Такое понимание нравственности как важной стороны человеческой деятельности не должно вести к упрощенно-вульгарному представлению об «объективности» морали в том смысле, в каком мы говорим об объективности материальных тел, процессов или действий. Во внешнем материальном выражении сами действия — это только действия (операции) и ничего больше. Но человеческие действия (поступки) обладают определенными свойствами, которые обнаруживаются тотчас, как толь-, ко эти действия начинают рассматриваться с точки зрения их значения для кого-либо или для чего-либо, в том числе с точки зрения их моральной ценности. Таким образом, мораль (или, точнее, моральность) есть, безусловно, не сама деятельность в ее субстанциональном предметном, процессном и т. д.) виде, а определенное свойство или сторона человеческой активности. Поскольку она необходимо связана с установлением значения каких-то действий, а это последнее может быть установлено только посредством сознания, постольку мораль, естественно, всегда включает в себя деятельность сознания, и нравственные отношения, несомненно, принадлежат к числу отношений, в которых объективное (общественное, классовое) содержание опосредовано деятельностью сознания. Нравственные отношения как факты действительности существуют в области социальной практики, причем, складываясь в конечном счете через сознание людей, они являются идеологическими, а не материальными отношениями.

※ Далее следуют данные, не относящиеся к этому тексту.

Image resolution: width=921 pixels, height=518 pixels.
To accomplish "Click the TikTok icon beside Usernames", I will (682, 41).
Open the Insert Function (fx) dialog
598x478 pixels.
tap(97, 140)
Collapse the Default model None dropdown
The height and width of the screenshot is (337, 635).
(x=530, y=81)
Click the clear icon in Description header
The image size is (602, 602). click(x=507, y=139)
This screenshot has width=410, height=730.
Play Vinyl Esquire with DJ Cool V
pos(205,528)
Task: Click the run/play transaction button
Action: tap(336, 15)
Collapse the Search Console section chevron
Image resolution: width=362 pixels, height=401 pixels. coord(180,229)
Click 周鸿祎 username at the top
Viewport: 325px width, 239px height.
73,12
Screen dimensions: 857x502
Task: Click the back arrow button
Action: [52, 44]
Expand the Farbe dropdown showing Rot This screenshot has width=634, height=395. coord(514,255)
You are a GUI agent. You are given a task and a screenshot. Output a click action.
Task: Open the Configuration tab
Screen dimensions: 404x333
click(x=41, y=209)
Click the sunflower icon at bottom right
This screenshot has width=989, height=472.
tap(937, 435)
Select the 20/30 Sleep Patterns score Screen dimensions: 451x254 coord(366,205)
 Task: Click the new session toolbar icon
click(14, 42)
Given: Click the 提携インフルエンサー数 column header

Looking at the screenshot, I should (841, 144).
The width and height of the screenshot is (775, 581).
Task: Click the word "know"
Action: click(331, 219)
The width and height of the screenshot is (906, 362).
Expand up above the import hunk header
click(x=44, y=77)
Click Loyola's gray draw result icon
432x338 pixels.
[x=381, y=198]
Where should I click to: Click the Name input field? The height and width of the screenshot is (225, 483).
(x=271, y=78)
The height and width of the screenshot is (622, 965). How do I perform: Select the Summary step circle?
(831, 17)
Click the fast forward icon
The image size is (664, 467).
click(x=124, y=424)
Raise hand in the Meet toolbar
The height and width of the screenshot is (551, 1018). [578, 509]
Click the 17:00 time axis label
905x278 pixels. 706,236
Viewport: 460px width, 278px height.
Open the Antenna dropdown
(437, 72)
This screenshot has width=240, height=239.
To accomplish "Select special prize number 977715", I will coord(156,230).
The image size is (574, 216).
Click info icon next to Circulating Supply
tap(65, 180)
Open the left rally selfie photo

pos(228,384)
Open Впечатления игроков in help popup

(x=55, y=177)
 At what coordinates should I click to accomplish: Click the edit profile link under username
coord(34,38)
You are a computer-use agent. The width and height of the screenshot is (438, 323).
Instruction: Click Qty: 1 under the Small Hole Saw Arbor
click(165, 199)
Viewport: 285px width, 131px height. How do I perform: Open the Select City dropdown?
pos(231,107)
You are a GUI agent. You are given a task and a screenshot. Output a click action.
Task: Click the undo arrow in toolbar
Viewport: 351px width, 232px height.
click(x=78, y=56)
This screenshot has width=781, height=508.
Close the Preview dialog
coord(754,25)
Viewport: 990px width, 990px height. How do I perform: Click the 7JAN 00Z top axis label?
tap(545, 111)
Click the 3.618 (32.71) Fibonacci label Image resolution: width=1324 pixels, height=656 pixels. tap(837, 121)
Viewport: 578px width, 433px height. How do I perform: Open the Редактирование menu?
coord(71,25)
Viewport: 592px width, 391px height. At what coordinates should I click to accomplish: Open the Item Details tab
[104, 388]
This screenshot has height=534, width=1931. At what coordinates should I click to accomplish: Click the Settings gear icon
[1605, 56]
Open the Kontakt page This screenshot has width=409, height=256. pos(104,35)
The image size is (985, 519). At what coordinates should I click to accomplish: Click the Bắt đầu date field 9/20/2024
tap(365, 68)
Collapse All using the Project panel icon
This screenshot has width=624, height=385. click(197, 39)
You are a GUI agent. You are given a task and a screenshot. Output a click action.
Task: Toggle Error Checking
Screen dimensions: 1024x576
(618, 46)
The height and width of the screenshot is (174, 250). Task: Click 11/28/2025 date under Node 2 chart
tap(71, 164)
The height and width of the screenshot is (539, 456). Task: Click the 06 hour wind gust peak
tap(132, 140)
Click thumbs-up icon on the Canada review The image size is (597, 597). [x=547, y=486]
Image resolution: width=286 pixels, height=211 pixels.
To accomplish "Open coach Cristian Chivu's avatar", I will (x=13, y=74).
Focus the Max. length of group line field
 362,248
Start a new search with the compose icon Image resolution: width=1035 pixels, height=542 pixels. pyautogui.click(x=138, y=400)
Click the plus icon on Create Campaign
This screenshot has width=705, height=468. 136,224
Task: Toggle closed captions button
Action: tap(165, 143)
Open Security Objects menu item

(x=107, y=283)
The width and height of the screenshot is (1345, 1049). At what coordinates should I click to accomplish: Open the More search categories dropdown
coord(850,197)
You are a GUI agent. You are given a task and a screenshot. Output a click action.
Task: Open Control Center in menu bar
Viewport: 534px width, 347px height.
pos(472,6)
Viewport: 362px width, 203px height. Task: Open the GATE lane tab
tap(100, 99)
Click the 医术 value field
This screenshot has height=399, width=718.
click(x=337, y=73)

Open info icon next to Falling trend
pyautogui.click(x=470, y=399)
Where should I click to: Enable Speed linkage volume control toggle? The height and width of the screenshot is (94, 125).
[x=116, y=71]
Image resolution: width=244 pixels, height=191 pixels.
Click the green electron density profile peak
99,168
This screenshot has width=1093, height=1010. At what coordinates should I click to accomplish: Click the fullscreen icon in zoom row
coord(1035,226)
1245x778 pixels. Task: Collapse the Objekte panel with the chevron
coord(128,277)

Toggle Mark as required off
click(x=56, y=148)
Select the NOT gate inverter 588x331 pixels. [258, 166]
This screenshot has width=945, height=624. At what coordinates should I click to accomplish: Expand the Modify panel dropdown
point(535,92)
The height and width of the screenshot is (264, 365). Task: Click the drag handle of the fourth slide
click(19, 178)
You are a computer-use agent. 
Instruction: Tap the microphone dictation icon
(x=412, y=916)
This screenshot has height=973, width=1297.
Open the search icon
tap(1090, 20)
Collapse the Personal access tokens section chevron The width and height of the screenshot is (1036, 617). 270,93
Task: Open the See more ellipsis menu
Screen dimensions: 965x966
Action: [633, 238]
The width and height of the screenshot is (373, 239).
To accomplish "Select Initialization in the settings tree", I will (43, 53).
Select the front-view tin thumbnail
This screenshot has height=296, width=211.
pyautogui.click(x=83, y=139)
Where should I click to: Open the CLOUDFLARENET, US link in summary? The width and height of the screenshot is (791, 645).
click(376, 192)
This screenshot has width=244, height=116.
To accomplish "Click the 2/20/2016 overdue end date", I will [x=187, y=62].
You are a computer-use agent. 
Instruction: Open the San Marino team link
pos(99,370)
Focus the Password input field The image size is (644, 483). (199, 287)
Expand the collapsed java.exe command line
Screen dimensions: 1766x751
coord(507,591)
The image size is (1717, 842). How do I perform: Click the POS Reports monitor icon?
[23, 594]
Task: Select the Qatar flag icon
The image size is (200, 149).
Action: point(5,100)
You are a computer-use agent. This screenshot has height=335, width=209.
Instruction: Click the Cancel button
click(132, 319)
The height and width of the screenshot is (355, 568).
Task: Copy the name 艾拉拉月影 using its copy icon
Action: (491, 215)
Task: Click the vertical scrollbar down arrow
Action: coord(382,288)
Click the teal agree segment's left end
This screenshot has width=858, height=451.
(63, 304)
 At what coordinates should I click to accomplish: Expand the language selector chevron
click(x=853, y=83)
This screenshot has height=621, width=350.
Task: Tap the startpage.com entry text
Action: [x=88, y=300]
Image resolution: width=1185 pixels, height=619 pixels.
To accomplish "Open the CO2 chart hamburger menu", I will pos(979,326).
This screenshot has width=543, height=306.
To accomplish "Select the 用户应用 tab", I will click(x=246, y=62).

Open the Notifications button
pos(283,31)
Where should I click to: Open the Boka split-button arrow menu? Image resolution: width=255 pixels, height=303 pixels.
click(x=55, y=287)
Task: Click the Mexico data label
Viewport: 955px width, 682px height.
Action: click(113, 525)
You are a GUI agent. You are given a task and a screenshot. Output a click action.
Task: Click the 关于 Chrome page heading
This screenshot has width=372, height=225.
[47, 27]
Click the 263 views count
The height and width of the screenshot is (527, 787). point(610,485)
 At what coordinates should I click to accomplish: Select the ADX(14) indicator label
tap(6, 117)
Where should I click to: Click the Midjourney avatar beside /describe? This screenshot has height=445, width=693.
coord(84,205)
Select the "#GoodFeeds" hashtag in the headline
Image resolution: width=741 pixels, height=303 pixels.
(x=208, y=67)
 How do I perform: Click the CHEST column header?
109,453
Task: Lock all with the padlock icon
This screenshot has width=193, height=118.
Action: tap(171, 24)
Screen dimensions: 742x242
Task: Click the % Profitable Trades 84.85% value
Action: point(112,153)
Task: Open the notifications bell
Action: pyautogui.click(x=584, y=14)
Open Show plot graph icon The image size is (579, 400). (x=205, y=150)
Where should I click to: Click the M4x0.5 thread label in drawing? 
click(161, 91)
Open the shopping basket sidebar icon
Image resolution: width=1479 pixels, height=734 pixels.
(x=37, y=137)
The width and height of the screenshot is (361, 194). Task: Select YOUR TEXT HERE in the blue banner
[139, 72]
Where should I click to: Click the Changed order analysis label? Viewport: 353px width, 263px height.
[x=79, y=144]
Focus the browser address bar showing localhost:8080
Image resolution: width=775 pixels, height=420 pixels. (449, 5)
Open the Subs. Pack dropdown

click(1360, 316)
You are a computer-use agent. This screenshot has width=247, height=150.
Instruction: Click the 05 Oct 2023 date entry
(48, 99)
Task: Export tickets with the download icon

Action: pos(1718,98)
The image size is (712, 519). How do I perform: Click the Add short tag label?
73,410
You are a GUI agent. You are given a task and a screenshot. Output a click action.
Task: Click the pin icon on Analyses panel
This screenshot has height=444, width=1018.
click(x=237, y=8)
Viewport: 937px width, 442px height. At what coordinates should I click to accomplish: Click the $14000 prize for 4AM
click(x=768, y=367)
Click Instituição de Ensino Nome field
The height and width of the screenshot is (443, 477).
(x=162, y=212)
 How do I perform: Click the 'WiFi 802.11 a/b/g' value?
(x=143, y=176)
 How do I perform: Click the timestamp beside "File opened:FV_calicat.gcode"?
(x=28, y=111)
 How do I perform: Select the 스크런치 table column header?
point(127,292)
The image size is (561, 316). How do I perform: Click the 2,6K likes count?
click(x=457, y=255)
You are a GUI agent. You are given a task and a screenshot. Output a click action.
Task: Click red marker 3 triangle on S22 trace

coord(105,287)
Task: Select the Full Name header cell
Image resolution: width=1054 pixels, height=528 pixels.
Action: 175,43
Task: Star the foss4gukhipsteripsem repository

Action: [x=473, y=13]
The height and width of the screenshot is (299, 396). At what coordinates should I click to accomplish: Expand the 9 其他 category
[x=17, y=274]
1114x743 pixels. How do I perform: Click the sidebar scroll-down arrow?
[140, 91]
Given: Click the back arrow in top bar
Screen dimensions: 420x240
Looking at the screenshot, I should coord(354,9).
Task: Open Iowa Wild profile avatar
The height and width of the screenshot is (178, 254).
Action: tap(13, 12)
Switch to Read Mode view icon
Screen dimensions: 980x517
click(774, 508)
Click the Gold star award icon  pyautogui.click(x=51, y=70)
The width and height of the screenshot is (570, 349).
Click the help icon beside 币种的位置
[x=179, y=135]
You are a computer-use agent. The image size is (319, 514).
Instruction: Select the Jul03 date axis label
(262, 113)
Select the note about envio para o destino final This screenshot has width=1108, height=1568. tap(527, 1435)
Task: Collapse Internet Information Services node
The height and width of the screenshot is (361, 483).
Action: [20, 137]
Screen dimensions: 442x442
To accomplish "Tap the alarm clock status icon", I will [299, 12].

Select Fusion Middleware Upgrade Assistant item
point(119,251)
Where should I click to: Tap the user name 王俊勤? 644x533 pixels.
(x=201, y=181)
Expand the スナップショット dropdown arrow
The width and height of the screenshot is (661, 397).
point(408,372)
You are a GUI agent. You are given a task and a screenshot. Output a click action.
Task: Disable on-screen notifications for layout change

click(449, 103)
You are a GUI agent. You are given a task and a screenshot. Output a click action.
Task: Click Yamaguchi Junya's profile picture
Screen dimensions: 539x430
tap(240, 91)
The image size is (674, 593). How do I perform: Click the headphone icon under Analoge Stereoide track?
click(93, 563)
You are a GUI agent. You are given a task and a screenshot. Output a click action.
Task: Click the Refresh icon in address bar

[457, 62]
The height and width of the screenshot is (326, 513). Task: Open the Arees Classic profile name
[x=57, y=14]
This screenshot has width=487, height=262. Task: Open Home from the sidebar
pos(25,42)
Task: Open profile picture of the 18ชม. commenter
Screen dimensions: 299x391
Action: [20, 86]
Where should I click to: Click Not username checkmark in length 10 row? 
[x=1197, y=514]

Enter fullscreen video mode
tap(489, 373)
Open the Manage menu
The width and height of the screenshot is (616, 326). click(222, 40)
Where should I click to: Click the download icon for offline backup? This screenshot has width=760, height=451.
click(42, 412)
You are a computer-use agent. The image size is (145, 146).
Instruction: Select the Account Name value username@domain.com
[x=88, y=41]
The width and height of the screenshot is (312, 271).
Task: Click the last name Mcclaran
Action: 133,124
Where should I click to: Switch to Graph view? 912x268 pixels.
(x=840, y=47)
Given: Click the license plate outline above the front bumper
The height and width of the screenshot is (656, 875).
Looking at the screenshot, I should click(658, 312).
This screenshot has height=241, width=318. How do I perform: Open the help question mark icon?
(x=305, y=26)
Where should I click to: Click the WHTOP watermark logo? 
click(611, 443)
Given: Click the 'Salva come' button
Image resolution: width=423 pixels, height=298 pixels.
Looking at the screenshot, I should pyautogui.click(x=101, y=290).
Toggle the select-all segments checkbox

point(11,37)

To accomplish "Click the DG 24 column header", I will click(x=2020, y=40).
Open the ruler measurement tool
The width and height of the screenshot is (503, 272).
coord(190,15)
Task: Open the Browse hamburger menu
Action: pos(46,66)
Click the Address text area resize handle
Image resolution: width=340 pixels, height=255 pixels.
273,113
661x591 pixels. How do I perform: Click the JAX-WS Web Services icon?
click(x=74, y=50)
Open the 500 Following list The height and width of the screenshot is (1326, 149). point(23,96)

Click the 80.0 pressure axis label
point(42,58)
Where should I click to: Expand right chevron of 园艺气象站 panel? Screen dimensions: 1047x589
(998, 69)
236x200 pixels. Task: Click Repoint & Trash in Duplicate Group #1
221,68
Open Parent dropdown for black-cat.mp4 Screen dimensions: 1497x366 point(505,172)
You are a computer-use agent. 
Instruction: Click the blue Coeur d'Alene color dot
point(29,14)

Однако было бы ничем не оправданным ограничением предмета нашего исследования пытаться представить нравственность только с ее идеальной стороны, только в форме отражения социальной действительности в индивидуальном или коллективном моральном сознании. Социальность морали раскрывается через поступки людей, их поведение. Нравственные отношения — это прежде всего отношения между людьми, классами, государствами и лишь затем и в связи с первым — отношения между идеями. Так, мы ведем бескомпромиссную борьбу с идеологией антикоммунизма не только потому, что она ненаучна и противоположна нашей, но главным образом потому, что под знаменем этой идеологии международная реакция осуществляет определенные практические акции насилия, вплоть до военной агрессии, против миролюбивых народов. В этом главный вред и опасность идеологии антикоммунизма. Конечно, идеологические споры, борьба мировоззрений могут продолжаться и в будущем. Но совершенно очевидно, что идеологические расхождения не должны разрешаться посредством военных действий. Именно потому, что идеология мирового империализма оправдывает, а подчас прямо провоцирует акты международного разбоя, она безнравственна. Не по словесным декларациям, а по практическим делам судит человечество ныне о нравственном уровне политической идеологии тех или иных партий и правительств, о нравственной ценности их фактической деятельности. Тем самым нравственная сторона деятельности приобретает самое существенное значение.

Следует, таким образом, выяснить: какая именно сторона человеческой деятельности в целом может быть обозначена понятием «нравственность», каковы внутренние элементы ее структуры, как она связана с конкретным индивидуальным и коллективным поведением? Эти вопросы являются наиболее существенными при рассмотрении человеческой деятельности с точки зрения этики.